实验结果显示1~6月龄雌雄BXSB小鼠IgM类型的抗dsDNA抗体水平相当,且无明显的上下波动;虽然IgM类型抗ssDNA抗体水平相近,但随着鼠龄的增加有下降的趋势。可能是随着BXSB小鼠SLE的发展,IgM类型的自身抗体在向IgG类型转换。总体上讲雄性BXSB小鼠IgG类型的抗dsDNA,ssDNA抗体水平高于雌性小鼠,此现象可能与雄鼠的发病特点有关,因为IgG类型的自身抗体具有较强的致肾炎作用[6]。但是,IgG类型的抗dsDNA,ssDNA抗体水平并没有随鼠龄的增加而升高。不过,也不能排除BXSB小鼠体内产生的大量的IgG类型抗DNA抗体以免疫复合物的形式沉积于肾脏的可能性。我们曾经检测到2月龄雄性BXSB小鼠肾脏已有IgG类免疫复合物的沉积,但同龄的雌性BXSB无此变化。

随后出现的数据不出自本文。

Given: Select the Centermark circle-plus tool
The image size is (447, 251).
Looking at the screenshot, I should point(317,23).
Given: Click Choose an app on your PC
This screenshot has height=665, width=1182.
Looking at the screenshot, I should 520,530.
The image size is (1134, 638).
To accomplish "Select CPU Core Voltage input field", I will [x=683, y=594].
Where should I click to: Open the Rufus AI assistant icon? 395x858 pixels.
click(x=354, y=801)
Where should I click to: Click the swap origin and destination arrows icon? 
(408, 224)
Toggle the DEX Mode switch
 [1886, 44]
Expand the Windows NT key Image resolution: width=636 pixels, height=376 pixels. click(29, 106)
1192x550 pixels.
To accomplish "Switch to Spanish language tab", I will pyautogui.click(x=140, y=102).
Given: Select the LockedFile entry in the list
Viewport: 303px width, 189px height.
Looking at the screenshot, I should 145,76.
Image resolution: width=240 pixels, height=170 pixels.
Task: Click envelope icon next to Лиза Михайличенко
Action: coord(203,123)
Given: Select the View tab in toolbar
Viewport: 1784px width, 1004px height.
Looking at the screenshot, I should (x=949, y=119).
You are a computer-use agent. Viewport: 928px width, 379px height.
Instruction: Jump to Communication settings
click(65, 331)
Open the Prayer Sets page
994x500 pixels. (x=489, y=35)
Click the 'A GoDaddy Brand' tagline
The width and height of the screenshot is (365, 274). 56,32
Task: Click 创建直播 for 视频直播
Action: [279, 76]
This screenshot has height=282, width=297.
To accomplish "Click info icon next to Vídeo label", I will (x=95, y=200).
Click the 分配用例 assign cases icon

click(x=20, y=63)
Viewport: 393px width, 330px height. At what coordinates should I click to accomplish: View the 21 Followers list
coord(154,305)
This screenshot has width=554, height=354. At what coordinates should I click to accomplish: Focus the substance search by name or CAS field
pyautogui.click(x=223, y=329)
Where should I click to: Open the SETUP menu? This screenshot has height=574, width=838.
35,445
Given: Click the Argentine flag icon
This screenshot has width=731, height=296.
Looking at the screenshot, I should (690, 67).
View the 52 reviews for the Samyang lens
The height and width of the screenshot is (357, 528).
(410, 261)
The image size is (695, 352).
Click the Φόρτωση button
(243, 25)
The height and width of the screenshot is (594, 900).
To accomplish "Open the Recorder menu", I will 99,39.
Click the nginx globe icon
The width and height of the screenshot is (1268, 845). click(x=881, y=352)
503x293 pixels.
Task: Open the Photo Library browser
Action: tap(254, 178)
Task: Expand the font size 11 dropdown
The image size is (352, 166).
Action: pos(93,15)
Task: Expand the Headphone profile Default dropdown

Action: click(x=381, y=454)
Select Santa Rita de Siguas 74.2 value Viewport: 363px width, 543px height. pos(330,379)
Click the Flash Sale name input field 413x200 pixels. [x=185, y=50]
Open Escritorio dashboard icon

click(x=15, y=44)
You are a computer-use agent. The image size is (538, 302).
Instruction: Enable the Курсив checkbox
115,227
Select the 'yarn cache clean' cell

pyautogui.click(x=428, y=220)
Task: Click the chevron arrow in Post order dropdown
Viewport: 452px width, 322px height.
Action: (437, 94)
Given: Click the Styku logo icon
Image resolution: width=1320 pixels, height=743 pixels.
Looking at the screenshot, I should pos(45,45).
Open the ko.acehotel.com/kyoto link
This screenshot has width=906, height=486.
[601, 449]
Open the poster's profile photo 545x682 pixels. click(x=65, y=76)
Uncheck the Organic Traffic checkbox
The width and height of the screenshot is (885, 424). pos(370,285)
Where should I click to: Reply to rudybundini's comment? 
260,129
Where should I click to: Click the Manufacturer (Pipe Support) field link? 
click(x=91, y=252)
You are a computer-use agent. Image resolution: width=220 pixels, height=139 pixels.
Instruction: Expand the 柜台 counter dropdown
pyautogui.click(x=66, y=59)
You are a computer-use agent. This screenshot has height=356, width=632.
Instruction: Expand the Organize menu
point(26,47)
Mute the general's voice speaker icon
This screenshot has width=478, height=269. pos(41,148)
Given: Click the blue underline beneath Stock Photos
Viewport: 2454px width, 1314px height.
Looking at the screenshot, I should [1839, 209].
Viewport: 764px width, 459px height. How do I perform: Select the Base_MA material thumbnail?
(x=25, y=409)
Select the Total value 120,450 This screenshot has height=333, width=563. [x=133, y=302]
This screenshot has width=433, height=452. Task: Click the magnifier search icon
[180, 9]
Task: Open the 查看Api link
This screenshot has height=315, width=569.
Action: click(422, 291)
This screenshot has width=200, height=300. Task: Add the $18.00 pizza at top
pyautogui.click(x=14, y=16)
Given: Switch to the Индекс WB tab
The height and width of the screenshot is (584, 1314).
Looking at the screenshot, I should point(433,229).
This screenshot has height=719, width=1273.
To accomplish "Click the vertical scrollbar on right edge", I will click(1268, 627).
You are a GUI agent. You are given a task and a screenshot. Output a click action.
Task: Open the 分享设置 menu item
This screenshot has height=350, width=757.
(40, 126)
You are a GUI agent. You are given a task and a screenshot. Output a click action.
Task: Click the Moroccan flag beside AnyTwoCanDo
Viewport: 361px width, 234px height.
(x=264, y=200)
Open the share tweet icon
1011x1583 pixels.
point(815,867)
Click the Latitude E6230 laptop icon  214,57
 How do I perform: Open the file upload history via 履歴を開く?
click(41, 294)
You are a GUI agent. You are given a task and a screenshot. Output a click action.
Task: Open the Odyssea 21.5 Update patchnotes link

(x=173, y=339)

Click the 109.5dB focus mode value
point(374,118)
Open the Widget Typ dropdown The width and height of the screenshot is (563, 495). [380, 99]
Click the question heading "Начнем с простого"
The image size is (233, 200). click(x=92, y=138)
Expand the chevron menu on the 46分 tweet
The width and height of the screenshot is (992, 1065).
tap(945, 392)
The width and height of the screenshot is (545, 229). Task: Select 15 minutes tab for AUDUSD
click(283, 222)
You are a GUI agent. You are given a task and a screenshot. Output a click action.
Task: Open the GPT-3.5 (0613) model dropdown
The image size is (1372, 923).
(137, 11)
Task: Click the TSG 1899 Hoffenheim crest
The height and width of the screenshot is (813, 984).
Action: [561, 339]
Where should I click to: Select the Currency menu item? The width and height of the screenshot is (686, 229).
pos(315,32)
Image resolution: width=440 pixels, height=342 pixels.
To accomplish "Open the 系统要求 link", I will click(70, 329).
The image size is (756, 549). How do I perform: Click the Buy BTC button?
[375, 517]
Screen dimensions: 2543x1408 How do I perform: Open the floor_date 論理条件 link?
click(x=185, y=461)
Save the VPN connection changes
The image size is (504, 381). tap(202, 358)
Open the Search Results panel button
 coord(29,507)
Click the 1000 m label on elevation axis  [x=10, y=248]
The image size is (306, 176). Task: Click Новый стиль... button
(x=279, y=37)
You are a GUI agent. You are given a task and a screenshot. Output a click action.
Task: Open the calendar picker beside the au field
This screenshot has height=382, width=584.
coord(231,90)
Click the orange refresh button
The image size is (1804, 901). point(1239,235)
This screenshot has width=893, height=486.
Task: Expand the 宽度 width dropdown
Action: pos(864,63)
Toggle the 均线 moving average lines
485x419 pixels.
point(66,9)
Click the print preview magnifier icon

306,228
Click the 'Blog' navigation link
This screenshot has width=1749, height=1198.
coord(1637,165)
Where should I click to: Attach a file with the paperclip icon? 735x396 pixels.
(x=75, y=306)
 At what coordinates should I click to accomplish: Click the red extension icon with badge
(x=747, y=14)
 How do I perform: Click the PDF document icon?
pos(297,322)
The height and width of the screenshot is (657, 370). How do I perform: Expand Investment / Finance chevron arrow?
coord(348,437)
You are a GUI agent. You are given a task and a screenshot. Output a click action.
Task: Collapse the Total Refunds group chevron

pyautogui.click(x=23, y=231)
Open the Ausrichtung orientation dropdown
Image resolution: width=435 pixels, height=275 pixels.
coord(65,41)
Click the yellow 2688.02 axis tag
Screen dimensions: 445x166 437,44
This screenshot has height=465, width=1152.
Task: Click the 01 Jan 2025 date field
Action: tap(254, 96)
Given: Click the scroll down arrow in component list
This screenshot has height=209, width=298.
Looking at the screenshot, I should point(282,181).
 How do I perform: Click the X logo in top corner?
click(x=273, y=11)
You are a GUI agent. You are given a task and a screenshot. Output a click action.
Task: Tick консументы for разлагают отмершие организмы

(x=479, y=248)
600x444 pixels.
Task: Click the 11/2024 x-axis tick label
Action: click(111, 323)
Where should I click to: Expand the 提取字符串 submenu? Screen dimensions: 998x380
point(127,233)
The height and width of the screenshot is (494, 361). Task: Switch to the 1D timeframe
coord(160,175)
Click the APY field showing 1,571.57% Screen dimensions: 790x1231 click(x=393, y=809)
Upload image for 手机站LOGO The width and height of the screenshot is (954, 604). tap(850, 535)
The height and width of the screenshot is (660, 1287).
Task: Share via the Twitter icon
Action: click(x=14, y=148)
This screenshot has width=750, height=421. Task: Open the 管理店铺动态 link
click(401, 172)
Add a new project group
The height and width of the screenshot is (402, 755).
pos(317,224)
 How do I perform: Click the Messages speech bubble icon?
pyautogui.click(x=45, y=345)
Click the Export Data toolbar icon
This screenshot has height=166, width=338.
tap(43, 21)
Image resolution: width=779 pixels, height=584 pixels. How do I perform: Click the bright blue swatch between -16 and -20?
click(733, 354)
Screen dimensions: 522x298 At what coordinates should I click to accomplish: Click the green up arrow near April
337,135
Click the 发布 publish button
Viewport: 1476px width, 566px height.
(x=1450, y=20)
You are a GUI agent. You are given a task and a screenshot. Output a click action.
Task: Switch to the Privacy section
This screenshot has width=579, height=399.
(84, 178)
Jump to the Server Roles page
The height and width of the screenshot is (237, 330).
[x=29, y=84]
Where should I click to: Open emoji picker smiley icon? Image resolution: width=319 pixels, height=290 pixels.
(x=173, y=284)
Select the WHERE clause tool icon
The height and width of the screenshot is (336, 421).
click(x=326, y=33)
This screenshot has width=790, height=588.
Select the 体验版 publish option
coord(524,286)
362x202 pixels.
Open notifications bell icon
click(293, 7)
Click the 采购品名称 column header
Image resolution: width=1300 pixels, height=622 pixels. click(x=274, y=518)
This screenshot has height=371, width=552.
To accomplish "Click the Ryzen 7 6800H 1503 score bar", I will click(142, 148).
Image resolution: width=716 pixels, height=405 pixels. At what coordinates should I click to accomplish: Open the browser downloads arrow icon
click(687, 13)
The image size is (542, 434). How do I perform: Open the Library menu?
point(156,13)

尿蛋白质浓度是反映肾炎的指标之一。图3显示雌性BXSB小鼠尿蛋白质浓度在1~6月龄之间基本处于较低水平状态。而雄性BXSB小鼠尿蛋白质浓度从3月龄开始高于雌性鼠,并随鼠龄的增加而逐步升高,提示肾炎病变不断加重。图4显示作为肾功能指标之一的血BUN水平在1~4月龄雌雄鼠之间无明显差别。从5月龄开始,雄鼠血BUN水平急剧升高,提示在肾炎之后出现肾功能障碍。相反,雌性BXSB小鼠无明显升高。
实验结果表明:发病的SLE小鼠的IgM和IgG类型抗dsDNA、ssDNA抗体水平与尿蛋白质和血尿素氮浓度之间无明显相关性,单纯测定抗DNA抗体水平并不能完全反映疾病的严重程度。由此提示在诊断SLE或判断其发病程度时应测定多项实验指标,综合分析才能得出较为客观的结论。
此外,在测定抗dsDNA抗体时用S1核酸酶处理DNA以去掉可能存在的单链DNA或单链DNA缺口。实验中还发现将dsDNA直接包被于新的NUNC酶标板上能得到较准确的结果。而用硫酸鱼精蛋白、甲基化小牛血清白蛋白以及多聚赖氨酸间接吸附了dsDNA和不吸附dsDNA时测得同份血清的OD值相同,并没有显示出结合抗dsDNA的抗体水平,此与文献报道[7]的相符。因此,在<